**Goal of the exercise:**
Convert the records, from their start through the line containing "center [1090, 738].", into a Markdown table with columns named Row and Line. Number each row and leave out any blank lines.

**Stored records:**
※ ※ ※

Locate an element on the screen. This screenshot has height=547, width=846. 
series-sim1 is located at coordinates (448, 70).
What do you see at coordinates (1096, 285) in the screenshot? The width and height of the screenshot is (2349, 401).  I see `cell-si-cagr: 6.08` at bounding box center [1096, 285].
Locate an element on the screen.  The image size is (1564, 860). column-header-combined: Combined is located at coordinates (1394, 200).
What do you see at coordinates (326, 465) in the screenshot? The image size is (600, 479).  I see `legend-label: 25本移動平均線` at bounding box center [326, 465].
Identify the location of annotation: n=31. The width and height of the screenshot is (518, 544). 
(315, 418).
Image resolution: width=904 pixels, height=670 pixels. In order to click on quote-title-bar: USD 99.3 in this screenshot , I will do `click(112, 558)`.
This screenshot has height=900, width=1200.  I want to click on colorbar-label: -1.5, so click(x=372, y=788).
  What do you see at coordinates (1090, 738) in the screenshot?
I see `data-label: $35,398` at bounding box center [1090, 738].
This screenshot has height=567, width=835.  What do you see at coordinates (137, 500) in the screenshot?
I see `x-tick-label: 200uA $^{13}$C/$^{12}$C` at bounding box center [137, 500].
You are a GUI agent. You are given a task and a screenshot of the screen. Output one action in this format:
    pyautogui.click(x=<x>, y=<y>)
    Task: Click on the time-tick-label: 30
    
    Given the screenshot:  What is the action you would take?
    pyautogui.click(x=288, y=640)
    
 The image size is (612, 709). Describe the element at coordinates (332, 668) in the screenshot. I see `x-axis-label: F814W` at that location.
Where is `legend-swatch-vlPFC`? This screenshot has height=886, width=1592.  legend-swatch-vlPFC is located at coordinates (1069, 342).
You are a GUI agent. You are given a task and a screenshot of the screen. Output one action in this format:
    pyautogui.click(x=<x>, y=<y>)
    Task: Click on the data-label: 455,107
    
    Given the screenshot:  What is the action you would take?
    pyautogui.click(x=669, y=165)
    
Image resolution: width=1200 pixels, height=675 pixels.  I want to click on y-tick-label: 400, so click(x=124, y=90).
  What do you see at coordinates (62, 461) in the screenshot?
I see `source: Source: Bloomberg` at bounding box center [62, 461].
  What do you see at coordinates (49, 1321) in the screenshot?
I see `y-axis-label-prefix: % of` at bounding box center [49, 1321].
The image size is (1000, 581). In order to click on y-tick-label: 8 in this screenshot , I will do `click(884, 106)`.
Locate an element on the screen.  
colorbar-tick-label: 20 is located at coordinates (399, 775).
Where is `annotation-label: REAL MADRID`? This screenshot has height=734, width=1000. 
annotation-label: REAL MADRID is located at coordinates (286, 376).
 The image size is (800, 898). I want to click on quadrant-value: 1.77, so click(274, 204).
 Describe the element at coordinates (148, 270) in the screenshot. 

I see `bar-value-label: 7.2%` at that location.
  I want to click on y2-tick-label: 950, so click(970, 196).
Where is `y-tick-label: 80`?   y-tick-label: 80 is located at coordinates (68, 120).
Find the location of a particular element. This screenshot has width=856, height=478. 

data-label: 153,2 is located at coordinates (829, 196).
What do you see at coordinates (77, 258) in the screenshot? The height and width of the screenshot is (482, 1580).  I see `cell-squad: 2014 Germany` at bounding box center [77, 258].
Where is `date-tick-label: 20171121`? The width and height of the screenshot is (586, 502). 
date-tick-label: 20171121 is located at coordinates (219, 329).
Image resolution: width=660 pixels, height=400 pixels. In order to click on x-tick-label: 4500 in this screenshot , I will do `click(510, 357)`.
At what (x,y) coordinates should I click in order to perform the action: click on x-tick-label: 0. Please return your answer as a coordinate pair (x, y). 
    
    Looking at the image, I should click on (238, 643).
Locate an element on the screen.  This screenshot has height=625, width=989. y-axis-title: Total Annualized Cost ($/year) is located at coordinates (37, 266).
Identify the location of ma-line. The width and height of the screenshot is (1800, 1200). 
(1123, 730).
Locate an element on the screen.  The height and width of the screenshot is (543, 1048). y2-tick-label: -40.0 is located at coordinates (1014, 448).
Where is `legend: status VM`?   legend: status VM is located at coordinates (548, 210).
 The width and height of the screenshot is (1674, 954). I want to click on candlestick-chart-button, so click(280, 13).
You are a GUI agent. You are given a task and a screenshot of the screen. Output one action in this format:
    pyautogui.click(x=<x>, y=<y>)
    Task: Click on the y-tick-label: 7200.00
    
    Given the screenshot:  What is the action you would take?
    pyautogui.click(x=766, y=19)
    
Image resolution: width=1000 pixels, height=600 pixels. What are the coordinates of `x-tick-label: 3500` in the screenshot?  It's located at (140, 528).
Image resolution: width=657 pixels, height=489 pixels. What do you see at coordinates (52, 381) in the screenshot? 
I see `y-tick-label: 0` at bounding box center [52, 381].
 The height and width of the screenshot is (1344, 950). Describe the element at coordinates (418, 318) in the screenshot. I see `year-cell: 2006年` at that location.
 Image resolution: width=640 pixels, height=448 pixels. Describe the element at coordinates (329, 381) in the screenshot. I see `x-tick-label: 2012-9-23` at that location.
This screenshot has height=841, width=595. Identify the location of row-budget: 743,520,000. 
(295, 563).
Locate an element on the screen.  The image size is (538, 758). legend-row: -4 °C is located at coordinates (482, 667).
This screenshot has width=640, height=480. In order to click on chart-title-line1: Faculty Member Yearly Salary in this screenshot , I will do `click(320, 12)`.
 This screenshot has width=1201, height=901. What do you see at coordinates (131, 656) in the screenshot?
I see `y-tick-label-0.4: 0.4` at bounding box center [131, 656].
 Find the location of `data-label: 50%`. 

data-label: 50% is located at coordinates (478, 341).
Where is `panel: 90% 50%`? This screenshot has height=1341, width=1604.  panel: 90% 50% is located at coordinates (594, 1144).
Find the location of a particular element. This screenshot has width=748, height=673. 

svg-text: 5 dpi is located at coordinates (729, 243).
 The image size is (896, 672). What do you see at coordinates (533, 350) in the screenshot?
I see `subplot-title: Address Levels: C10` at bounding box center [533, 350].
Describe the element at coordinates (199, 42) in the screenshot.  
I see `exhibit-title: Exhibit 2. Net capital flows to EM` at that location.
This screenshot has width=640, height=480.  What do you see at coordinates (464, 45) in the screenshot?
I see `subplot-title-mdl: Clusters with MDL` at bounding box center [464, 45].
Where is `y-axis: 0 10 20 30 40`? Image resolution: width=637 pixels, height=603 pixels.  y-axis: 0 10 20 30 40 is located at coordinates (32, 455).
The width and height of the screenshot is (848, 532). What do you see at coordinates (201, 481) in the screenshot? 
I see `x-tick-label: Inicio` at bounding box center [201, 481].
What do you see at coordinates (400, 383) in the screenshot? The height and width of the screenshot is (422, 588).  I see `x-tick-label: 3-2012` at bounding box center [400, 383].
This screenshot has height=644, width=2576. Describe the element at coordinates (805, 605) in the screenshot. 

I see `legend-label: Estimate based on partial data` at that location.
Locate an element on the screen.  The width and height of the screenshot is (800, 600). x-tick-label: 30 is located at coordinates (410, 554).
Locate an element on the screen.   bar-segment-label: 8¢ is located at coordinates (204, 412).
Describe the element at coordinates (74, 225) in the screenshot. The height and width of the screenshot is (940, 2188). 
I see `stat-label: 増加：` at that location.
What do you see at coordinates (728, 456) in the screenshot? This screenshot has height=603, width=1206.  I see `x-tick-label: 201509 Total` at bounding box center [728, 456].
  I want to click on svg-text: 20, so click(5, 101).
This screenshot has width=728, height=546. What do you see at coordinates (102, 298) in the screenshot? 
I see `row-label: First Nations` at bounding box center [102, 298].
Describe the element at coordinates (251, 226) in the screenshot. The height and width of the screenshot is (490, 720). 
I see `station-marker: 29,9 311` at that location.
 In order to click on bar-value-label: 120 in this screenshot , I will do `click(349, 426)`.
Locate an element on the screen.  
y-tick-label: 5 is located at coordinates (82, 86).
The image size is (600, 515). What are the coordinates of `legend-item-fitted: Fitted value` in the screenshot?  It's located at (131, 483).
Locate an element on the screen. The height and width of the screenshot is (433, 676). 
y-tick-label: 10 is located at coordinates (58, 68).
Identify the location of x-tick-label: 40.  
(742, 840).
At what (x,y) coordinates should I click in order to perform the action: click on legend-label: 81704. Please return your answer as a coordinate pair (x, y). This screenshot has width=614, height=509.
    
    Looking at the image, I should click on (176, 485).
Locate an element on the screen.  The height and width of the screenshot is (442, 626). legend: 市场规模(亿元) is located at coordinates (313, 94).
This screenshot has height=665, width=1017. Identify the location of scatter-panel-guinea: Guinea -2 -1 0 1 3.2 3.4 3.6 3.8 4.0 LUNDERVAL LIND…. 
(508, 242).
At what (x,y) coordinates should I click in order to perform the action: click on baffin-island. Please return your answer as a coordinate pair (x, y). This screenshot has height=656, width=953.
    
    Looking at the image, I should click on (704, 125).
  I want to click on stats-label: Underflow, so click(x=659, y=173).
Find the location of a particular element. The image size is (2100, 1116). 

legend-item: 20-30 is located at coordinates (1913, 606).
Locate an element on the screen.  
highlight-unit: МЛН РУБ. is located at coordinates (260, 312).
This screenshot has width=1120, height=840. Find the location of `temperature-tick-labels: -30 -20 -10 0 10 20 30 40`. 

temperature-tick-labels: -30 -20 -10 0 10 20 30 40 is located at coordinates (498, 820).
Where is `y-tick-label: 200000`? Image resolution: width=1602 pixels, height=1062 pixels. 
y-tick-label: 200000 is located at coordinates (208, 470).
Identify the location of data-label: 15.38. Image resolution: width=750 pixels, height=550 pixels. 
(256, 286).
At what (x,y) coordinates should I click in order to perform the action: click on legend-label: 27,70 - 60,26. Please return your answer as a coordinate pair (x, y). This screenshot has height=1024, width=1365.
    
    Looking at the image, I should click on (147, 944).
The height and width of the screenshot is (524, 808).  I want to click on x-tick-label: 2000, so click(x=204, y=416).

※ ※ ※

**Written solution:**
| Row | Line |
|---|---|
| 1 | Locate an element on the screen. This screenshot has height=547, width=846.  |
| 2 | series-sim1 is located at coordinates (448, 70). |
| 3 | What do you see at coordinates (1096, 285) in the screenshot? The width and height of the screenshot is (2349, 401).  I see `cell-si-cagr: 6.08` at bounding box center [1096, 285]. |
| 4 | Locate an element on the screen.  The image size is (1564, 860). column-header-combined: Combined is located at coordinates (1394, 200). |
| 5 | What do you see at coordinates (326, 465) in the screenshot? The image size is (600, 479).  I see `legend-label: 25本移動平均線` at bounding box center [326, 465]. |
| 6 | Identify the location of annotation: n=31. The width and height of the screenshot is (518, 544).  |
| 7 | (315, 418). |
| 8 | Image resolution: width=904 pixels, height=670 pixels. In order to click on quote-title-bar: USD 99.3 in this screenshot , I will do `click(112, 558)`. |
| 9 | This screenshot has height=900, width=1200.  I want to click on colorbar-label: -1.5, so click(x=372, y=788). |
| 10 |   What do you see at coordinates (1090, 738) in the screenshot? |
| 11 | I see `data-label: $35,398` at bounding box center [1090, 738]. |